QUÉ HACER:
[1] Enumera todas las medidas correctoras específicas que, según el texto sobre Meaka, deberá incluir el plan.
[2] Repite sin cambios el fragmento del texto sobre Meaka desde "Los secaderos de" hasta "y estructuras desmontables.", ambos incluidos.
[3] Responde con los datos del texto sobre Meaka:
(a) ¿Qué plazo hay para la aprobación definitiva?
(b) ¿Cuántas viviendas tiene actualmente el núcleo rural?
(c) ¿Qué gaseoducto afecta a la nueva parcela edificable?

TEXTO DE ORIGEN:
+ + + + + + +

Luz verde a la nueva delimitación de Meaka y los secaderos en Morga
La Diputación de Bizkaia valida el plan de Morga para ampliar el núcleo de Meaka y regular la instalación de secaderos de madera en sus suelos forestales.
El núcleo rural de Meaka, en Morga, se prepara para crecer y cambiar su fisonomía. La Diputación Foral de Bizkaia ha dado luz verde al informe ambiental estratégico que avala la modificación del plan urbanístico local, abriendo la puerta tanto a una nueva redelimitación del núcleo como a la futura instalación de secaderos de madera en suelos forestales.
Datos clave
- Estado
- Informe ambiental favorable
- Vigencia
- 4 años para la aprobación definitiva
- Ámbito
- Núcleo rural de Meaka y suelo forestal
La reforma, que busca un equilibrio entre el desarrollo económico del sector primario y la protección del entorno, no es una carta blanca. El plan deberá incluir medidas correctoras específicas, como el mantenimiento de setos vivos, la integración paisajística de las nuevas edificaciones y, en el caso concreto de la nueva parcela edificable, una consulta previa obligatoria con Enagás al estar afectada por el trazado del gaseoducto Bermeo-Lemona.
Sobre el crecimiento del núcleo rural, la modificación permite la incorporación de una parcela en su zona más meridional. Esta actuación, que suma una nueva vivienda a las once actuales, se considera viable siempre que se garanticen las dotaciones de agua y saneamiento y se mantenga la coherencia estética con los caseríos preexistentes.
Los secaderos de madera, la otra gran novedad, podrán instalarse en terrenos clasificados como forestales y de transición rural bajo condiciones estrictas. Entre ellas, la prohibición de uso residencial o industrial, limitaciones de pendiente del terreno y el compromiso de utilizar materiales y estructuras desmontables.

+ + + + + + +

INFORMACIÓN EXTRAÍDA:
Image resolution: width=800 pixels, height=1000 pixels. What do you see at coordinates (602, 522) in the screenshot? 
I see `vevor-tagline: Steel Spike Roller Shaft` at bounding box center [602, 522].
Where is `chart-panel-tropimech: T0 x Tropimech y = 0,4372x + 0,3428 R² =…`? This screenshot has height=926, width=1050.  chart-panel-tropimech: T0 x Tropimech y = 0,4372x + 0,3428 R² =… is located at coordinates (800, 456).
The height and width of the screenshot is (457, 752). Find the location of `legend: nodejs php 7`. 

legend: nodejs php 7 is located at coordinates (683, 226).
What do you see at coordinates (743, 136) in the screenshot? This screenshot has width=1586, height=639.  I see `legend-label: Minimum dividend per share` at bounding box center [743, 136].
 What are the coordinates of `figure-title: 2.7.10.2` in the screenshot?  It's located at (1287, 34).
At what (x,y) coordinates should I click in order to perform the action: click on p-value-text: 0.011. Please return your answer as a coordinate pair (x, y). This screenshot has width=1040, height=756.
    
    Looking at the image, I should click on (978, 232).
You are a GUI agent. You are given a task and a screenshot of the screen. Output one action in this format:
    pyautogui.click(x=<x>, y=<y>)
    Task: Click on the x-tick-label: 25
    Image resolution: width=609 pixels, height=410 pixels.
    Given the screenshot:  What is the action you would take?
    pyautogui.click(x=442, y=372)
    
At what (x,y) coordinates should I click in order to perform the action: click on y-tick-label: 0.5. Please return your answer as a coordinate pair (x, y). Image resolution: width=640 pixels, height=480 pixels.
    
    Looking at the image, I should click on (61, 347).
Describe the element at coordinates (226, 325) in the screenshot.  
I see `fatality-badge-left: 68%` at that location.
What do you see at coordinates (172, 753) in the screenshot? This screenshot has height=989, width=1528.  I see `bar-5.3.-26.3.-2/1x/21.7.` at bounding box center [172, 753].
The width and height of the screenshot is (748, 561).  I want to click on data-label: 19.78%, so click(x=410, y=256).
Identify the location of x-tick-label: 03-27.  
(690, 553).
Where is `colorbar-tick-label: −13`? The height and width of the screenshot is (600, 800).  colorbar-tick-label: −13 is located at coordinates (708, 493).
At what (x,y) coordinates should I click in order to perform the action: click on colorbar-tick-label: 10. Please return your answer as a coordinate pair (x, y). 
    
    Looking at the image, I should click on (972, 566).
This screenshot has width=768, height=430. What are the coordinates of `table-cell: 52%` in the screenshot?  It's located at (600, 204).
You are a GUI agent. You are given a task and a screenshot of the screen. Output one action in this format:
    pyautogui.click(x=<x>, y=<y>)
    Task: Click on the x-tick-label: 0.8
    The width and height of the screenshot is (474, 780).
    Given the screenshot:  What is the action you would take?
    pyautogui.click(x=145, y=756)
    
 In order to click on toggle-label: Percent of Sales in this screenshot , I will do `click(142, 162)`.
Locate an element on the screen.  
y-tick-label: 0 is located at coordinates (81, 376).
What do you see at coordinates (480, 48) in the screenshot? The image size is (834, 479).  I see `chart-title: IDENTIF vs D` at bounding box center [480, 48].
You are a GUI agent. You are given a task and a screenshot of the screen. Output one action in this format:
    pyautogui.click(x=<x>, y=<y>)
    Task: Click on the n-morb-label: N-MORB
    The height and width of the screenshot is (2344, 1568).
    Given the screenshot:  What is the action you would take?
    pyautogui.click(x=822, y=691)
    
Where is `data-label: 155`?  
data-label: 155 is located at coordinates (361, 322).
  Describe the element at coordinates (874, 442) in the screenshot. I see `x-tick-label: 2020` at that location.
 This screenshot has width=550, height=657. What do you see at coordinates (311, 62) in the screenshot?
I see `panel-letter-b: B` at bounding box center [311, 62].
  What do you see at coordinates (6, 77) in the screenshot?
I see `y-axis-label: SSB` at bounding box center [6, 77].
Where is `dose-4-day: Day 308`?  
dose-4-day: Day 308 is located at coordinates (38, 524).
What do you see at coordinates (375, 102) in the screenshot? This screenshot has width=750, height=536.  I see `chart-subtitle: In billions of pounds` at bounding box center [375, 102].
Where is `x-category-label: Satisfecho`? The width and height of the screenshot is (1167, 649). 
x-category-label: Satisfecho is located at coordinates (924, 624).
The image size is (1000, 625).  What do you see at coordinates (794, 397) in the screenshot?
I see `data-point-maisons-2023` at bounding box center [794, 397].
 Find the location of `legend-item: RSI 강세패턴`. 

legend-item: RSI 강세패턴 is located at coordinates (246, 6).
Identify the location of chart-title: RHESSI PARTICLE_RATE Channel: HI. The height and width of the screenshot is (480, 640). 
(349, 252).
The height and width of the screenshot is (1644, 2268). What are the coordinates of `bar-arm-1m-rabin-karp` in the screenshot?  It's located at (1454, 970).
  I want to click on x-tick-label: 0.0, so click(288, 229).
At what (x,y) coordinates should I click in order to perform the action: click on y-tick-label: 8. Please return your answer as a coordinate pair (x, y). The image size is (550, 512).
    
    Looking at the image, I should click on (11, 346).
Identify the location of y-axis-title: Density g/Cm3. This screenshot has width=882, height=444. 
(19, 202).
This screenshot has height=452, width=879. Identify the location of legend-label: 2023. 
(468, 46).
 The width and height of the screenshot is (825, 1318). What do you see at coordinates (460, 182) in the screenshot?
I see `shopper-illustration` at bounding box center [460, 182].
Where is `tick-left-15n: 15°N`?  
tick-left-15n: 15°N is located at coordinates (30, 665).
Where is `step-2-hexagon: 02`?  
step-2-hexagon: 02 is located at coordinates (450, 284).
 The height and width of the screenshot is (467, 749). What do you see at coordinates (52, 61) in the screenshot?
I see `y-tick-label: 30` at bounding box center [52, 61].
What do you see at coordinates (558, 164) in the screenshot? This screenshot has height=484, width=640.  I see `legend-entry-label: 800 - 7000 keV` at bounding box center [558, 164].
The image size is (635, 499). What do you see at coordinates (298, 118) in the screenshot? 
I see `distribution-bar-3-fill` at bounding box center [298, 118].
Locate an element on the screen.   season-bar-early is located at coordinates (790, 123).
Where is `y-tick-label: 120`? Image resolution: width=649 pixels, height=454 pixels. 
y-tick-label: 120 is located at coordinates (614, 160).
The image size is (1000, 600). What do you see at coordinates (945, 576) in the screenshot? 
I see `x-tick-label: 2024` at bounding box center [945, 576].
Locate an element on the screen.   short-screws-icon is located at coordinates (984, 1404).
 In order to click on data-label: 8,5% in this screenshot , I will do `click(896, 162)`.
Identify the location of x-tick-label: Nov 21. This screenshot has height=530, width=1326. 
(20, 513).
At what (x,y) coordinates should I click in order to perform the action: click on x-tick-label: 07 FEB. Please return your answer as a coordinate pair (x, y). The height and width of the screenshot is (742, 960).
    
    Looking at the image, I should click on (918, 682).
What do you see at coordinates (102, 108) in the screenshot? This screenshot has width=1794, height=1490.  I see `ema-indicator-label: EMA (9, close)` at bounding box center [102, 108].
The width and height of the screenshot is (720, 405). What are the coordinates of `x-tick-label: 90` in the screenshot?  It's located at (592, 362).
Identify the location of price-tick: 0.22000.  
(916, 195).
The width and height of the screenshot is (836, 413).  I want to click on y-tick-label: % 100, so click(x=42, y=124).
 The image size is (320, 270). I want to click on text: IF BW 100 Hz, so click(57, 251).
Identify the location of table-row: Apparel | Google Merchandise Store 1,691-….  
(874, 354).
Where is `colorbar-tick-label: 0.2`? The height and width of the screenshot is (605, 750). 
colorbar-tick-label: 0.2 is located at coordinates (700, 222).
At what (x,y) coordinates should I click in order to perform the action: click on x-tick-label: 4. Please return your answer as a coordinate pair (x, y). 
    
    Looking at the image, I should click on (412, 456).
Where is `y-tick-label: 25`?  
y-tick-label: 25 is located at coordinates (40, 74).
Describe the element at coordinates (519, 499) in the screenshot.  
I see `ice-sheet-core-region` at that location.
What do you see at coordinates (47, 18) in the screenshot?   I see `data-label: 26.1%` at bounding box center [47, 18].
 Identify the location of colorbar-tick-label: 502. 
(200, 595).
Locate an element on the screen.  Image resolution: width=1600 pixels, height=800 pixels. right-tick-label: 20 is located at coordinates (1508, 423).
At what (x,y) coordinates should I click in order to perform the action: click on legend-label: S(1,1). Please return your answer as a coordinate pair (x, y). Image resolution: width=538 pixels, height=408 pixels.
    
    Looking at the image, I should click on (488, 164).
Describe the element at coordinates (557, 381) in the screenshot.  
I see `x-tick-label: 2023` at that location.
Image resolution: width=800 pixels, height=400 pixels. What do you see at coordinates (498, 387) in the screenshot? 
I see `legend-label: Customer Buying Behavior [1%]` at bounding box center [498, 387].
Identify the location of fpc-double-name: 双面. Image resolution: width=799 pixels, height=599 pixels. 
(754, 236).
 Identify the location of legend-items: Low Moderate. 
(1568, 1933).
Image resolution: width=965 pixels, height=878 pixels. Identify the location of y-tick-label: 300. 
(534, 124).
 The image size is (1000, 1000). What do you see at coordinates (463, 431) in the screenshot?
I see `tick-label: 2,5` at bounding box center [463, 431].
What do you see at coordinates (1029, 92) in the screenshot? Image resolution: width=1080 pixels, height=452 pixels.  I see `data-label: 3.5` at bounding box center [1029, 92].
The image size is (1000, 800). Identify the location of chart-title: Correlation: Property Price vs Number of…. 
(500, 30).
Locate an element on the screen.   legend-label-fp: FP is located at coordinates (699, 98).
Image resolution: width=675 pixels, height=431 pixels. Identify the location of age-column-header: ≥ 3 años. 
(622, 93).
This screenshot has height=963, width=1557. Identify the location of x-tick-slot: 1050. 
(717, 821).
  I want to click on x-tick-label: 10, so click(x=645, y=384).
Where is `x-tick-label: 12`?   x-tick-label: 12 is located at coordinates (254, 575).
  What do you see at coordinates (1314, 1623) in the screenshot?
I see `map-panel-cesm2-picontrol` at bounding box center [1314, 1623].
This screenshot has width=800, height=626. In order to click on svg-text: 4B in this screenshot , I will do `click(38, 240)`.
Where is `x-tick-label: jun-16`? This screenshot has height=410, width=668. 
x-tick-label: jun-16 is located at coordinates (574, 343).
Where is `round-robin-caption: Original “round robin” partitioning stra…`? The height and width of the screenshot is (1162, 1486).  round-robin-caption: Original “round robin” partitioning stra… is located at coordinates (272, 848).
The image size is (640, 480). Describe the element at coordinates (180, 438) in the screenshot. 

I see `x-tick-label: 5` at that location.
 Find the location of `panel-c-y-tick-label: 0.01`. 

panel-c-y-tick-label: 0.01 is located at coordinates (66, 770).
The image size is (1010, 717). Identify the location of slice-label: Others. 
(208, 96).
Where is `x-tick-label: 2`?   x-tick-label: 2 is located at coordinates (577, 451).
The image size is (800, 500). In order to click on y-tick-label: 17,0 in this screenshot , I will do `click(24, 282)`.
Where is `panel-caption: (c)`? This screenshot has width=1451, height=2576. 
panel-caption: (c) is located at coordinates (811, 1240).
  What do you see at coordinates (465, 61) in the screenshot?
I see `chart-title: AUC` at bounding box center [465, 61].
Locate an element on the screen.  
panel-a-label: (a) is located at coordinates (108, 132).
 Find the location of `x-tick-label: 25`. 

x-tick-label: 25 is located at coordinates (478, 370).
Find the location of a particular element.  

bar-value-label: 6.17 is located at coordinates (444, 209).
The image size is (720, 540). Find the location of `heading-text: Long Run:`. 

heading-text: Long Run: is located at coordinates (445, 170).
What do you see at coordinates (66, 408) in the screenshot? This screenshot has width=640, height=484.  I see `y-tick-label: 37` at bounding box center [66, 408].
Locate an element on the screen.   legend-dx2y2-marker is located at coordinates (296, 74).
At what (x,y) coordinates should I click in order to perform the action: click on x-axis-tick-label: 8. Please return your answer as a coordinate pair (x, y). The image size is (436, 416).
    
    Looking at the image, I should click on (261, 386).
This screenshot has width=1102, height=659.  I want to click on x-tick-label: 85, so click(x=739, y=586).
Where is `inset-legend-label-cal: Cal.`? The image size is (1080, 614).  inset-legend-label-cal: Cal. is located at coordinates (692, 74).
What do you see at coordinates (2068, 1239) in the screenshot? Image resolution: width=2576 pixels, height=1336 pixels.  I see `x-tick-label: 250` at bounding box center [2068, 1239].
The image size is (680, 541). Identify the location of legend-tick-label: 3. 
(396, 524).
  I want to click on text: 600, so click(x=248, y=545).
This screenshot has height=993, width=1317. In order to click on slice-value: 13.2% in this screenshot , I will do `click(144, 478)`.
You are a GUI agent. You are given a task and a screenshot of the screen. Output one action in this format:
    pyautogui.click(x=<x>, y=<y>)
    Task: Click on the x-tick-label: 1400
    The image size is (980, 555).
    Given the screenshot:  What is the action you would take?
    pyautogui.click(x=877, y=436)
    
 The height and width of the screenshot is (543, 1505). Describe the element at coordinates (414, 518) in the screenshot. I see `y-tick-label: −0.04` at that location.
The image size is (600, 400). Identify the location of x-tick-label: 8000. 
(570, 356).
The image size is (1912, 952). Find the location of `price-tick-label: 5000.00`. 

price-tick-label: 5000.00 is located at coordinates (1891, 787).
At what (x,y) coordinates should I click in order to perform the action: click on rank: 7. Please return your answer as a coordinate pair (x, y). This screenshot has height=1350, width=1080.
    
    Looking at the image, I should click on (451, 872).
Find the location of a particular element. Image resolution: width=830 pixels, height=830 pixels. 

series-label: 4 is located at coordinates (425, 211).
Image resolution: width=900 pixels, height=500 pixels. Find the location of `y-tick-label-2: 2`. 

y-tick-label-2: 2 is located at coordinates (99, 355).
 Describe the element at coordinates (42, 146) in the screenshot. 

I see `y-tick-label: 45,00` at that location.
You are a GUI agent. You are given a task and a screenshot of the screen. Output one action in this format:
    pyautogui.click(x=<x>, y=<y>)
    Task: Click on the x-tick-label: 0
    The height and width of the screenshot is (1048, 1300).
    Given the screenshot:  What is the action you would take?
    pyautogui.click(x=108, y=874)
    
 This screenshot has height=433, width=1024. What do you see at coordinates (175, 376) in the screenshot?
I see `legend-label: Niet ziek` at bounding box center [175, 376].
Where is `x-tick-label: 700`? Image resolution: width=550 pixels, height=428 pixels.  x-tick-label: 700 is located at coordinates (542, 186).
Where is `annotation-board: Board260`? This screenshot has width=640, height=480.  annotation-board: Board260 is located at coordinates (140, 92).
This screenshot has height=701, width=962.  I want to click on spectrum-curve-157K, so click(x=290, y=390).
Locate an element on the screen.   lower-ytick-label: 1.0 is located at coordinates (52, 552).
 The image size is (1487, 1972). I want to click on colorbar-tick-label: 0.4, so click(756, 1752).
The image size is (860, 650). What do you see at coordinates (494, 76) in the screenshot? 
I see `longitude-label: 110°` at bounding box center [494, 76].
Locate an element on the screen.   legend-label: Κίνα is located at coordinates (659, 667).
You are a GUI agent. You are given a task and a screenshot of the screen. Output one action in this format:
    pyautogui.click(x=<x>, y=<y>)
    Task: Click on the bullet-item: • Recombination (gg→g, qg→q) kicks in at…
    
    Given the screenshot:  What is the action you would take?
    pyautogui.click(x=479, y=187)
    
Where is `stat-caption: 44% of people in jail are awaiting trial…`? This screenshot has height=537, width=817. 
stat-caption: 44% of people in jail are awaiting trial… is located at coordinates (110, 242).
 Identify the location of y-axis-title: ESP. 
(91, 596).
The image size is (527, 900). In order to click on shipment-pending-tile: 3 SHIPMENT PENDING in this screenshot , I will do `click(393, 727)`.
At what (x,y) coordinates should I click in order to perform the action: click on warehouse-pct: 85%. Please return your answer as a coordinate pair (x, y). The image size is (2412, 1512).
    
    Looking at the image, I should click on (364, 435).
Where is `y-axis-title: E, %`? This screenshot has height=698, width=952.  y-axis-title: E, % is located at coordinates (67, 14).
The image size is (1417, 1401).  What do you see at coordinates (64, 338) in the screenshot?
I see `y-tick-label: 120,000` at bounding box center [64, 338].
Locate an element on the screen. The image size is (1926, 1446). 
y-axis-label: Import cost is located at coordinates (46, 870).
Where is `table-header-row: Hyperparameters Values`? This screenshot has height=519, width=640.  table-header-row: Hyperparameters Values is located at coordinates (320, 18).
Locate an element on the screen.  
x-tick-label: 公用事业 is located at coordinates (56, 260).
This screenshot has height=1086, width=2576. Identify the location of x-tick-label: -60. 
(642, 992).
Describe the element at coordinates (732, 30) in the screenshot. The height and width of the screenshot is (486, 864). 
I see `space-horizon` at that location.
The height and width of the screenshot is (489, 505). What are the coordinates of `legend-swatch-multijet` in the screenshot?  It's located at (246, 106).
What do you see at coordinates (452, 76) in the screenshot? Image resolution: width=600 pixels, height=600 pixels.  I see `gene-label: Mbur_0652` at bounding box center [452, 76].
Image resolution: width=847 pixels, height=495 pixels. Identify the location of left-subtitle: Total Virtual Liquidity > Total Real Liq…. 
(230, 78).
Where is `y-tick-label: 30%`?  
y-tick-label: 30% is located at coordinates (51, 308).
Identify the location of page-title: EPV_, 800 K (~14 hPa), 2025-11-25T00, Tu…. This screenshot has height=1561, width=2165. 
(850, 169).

+ + + + + + +

TUS RESPUESTAS:
[1]
- Mantenimiento de setos vivos
- Integración paisajística de las nuevas edificaciones
- Consulta previa obligatoria con Enagás, en el caso de la nueva parcela edificable

[2]
Los secaderos de madera, la otra gran novedad, podrán instalarse en terrenos clasificados como forestales y de transición rural bajo condiciones estrictas. Entre ellas, la prohibición de uso residencial o industrial, limitaciones de pendiente del terreno y el compromiso de utilizar materiales y estructuras desmontables.

[3]
(a) 4 años.
(b) Once.
(c) El gaseoducto Bermeo-Lemona.